La crise capitaliste peut entraîner tout le monde dans son sillage, avec son lot de chômage en plus, de salaires réduits, de familles expulsées de leurs logements, de famines, de destructions écologiques, de tensions et de guerres. La gauche libérale ayant à l’évidence partie liée avec le système en crise, ce n’est que de la gauche anticapitaliste que peuvent venir des propositions concrètes, immédiates, pour stopper les conséquences de la crise et en protéger les plus faibles.
Il faut en premier lieu socialiser le système financier. Il faut freiner les spéculations financières. Cela peut se faire par l’instauration d’une taxe dissuasive sur toutes les transactions boursières, celle d’un délai de six mois entre l’achat et la revente des titres et, s’il le faut, la suppression de la vente des titres (suspension des Bourses). Il faut de toute urgence assurer la transparence de la finance, en supprimant tout secret bancaire. Cela suppose la fin des paradis fiscaux, y compris au sein de l’Europe (Luxembourg). Les banques de ces États voyous devront se soumettre à la transparence, ou alors être interdites de toute transaction avec celles de l’Union européenne.

TÂCHES À RÉALISER
(a) Répondez à ces questions d'après le texte sur la crise capitaliste :
(i) Quel délai entre l'achat et la revente des titres est proposé ?
(ii) Quel pays européen est cité entre parenthèses parmi les paradis fiscaux ?
(iii) De quelle gauche peuvent venir, selon l'auteur, des propositions concrètes pour stopper les conséquences de la crise ?
(b) Ces affirmations s'accordent-elles avec le texte sur la crise capitaliste ? Répondez par oui ou par non, en citant les mots qui tranchent.
(i) Le texte propose d'attendre un an entre l'achat et la revente des titres.
(ii) Le texte réclame la suppression du secret bancaire.
(iii) Le texte attend de la gauche libérale des propositions pour protéger les plus faibles.
(c) Poursuivez le texte sur la crise capitaliste après sa dernière phrase.
Les lignes n'ont aucun lien avec le texte sur la crise capitaliste.

Entrées du jeu de données
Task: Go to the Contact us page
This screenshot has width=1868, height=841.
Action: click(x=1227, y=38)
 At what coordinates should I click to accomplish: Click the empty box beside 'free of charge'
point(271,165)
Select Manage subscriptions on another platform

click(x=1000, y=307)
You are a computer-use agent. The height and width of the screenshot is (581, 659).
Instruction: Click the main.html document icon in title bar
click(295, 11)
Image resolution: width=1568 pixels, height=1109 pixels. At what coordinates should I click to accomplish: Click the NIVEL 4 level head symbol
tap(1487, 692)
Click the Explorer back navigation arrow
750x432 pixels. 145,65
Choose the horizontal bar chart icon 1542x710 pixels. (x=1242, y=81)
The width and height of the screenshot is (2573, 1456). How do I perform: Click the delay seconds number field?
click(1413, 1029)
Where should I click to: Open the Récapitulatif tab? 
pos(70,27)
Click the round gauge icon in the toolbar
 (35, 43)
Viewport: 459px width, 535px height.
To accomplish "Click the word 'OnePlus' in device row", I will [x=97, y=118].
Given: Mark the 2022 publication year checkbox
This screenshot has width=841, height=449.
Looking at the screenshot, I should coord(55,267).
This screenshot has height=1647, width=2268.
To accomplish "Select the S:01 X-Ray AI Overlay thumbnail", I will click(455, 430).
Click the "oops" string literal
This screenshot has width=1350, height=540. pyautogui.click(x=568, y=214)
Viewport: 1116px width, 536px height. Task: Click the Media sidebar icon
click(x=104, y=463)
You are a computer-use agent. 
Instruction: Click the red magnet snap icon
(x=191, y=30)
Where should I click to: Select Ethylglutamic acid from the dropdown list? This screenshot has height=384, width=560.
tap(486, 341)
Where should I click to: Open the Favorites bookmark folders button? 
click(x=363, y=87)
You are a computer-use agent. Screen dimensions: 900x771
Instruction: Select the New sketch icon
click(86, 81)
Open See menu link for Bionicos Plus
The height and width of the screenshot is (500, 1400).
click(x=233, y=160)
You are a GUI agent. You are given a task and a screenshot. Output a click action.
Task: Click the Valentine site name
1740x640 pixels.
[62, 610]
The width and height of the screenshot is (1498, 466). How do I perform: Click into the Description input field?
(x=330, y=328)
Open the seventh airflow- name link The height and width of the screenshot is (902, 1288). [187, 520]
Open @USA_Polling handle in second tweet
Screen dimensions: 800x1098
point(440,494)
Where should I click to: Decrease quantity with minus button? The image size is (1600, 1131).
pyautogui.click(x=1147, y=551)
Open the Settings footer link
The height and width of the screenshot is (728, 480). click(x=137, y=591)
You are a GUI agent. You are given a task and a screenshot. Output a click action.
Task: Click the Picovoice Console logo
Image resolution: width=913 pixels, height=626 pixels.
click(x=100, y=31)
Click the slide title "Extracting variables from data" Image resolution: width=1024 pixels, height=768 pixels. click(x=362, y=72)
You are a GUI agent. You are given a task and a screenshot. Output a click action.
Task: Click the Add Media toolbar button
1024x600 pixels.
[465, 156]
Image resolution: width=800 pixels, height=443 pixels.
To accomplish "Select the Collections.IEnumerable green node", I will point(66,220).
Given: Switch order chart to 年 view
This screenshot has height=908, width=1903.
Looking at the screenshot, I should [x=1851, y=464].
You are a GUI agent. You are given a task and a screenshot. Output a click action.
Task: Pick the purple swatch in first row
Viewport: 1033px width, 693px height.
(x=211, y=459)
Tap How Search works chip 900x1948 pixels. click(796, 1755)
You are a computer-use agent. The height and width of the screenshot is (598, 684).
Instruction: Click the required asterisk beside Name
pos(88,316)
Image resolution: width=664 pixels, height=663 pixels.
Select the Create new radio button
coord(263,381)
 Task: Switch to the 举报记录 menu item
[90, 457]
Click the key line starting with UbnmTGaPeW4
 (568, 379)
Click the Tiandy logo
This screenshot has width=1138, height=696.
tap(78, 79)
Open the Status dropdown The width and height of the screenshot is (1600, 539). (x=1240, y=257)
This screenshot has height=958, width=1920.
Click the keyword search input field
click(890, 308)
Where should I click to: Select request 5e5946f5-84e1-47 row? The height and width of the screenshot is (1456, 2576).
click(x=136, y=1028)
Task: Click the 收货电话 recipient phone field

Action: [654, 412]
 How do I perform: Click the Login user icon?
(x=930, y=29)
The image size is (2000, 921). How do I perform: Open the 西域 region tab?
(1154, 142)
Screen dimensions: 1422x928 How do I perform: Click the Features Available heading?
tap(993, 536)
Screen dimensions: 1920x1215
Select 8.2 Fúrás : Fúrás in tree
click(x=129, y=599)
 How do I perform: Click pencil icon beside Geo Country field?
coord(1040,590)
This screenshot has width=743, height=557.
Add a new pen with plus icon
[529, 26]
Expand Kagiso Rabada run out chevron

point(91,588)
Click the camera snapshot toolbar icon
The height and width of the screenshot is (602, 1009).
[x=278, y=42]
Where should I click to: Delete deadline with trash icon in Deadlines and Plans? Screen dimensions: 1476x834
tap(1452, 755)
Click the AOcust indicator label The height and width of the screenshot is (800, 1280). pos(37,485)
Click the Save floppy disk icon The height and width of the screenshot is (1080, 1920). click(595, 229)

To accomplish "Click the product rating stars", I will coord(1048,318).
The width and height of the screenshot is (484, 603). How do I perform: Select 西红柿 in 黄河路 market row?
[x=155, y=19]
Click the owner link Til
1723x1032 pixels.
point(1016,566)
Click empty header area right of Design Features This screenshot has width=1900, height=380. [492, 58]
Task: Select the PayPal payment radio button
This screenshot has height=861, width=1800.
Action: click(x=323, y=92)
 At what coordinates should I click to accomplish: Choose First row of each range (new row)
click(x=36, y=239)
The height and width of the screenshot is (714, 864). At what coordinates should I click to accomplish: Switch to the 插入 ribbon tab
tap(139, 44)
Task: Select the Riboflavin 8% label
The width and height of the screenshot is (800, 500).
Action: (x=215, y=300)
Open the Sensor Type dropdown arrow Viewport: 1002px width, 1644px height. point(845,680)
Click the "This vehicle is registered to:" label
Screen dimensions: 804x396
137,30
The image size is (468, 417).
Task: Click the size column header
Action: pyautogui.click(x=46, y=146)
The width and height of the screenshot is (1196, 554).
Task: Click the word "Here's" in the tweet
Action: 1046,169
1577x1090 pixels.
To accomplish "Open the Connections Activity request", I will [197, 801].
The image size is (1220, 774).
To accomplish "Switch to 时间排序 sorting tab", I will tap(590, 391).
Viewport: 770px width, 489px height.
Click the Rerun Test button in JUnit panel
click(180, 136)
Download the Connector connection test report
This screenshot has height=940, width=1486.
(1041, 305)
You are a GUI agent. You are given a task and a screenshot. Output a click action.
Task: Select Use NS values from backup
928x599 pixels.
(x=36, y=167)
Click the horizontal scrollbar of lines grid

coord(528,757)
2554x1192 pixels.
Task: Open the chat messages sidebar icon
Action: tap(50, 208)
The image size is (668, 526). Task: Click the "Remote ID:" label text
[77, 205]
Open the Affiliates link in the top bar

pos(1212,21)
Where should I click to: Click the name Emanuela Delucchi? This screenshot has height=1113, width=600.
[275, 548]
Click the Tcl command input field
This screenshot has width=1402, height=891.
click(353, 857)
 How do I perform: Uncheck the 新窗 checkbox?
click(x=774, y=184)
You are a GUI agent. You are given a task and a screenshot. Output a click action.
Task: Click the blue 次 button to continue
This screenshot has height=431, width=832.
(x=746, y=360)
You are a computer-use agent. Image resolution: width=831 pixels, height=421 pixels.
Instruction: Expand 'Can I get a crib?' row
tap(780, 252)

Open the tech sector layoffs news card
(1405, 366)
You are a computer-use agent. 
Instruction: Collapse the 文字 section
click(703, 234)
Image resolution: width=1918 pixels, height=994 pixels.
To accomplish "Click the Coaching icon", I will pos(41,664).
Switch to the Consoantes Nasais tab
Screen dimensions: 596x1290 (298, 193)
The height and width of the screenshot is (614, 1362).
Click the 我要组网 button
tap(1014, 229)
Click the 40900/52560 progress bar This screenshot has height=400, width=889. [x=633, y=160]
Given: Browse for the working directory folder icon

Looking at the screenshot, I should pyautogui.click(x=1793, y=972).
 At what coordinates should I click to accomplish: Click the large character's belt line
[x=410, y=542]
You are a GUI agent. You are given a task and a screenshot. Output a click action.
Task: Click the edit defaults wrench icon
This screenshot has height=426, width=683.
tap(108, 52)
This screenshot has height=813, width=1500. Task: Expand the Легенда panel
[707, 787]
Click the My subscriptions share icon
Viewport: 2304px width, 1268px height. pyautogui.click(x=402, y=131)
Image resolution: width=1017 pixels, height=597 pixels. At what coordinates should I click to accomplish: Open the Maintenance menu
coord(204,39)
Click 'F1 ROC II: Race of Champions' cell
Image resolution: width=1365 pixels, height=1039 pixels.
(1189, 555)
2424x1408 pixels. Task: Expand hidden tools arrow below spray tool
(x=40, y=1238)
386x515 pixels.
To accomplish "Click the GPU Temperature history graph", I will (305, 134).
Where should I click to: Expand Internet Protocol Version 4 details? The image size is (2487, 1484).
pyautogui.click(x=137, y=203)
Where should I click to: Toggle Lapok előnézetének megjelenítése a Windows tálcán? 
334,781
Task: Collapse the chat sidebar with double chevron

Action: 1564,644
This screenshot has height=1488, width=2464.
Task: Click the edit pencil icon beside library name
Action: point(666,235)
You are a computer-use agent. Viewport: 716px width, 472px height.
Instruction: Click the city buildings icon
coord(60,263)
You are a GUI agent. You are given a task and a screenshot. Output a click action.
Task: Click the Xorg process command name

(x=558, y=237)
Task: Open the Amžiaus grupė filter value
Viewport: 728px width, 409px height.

RÉPONSES PAR TÂCHE
(a)
(i) Un délai de six mois.
(ii) Le Luxembourg.
(iii) De la gauche anticapitaliste.

(b)
(i) Non : « celle d’un délai de six mois entre l’achat et la revente des titres ».
(ii) Oui : « en supprimant tout secret bancaire ».
(iii) Non : « ce n’est que de la gauche anticapitaliste que peuvent venir des propositions concrètes ».

(c)
Il faut la nationalisation de toutes les grandes banques et compagnies d’assurance, faillies ou pas. Ce qui implique : la nationalisation, sans indemnité et sans vente des actifs ultérieurs, le rejet de la mutualisation des pertes avant de reprivatiser les profits* ; la mise en place d’un service public bancaire, sous contrôle de la population, mutualisé, qui aurait pour objectif de drainer l’épargne, de mobiliser le crédit pour satisfaire des besoins sociaux élémentaires décidés par la collectivité ; l’extension du service public à l’échelle européenne, l’abrogation de l’indépendance politique de la Banque centrale européenne afin que les choix financiers s’opèrent sous le contrôle démocratique des populations et ne restent pas aux mains d’une technocratie soumise « aux lois du marché ».
Ensuite, il est nécessaire de mettre un terme au droit divin lié à la propriété capitaliste. Il faut donner aux travailleurs de véritables pouvoirs dans l’entreprise et, pour cela, modifier le droit de propriété, par exemple par la participation d’une représentation des salariés aux pouvoirs de décision. Cela implique l’exercice d’un contrôle ouvrier, avec ouverture des livres de comptes. Travaillant dans l’usine, au bureau, jour après jour, souvent année après année, créant les richesses, les salariés ont depuis longtemps conquis le droit d’exercer leur pouvoir. Si les patrons refusent le partage du droit de propriété, s’ils s’opposent au contrôle ouvrier, nous demandons leur expropriation et la mise de l’entreprise sous autogestion ouvrière.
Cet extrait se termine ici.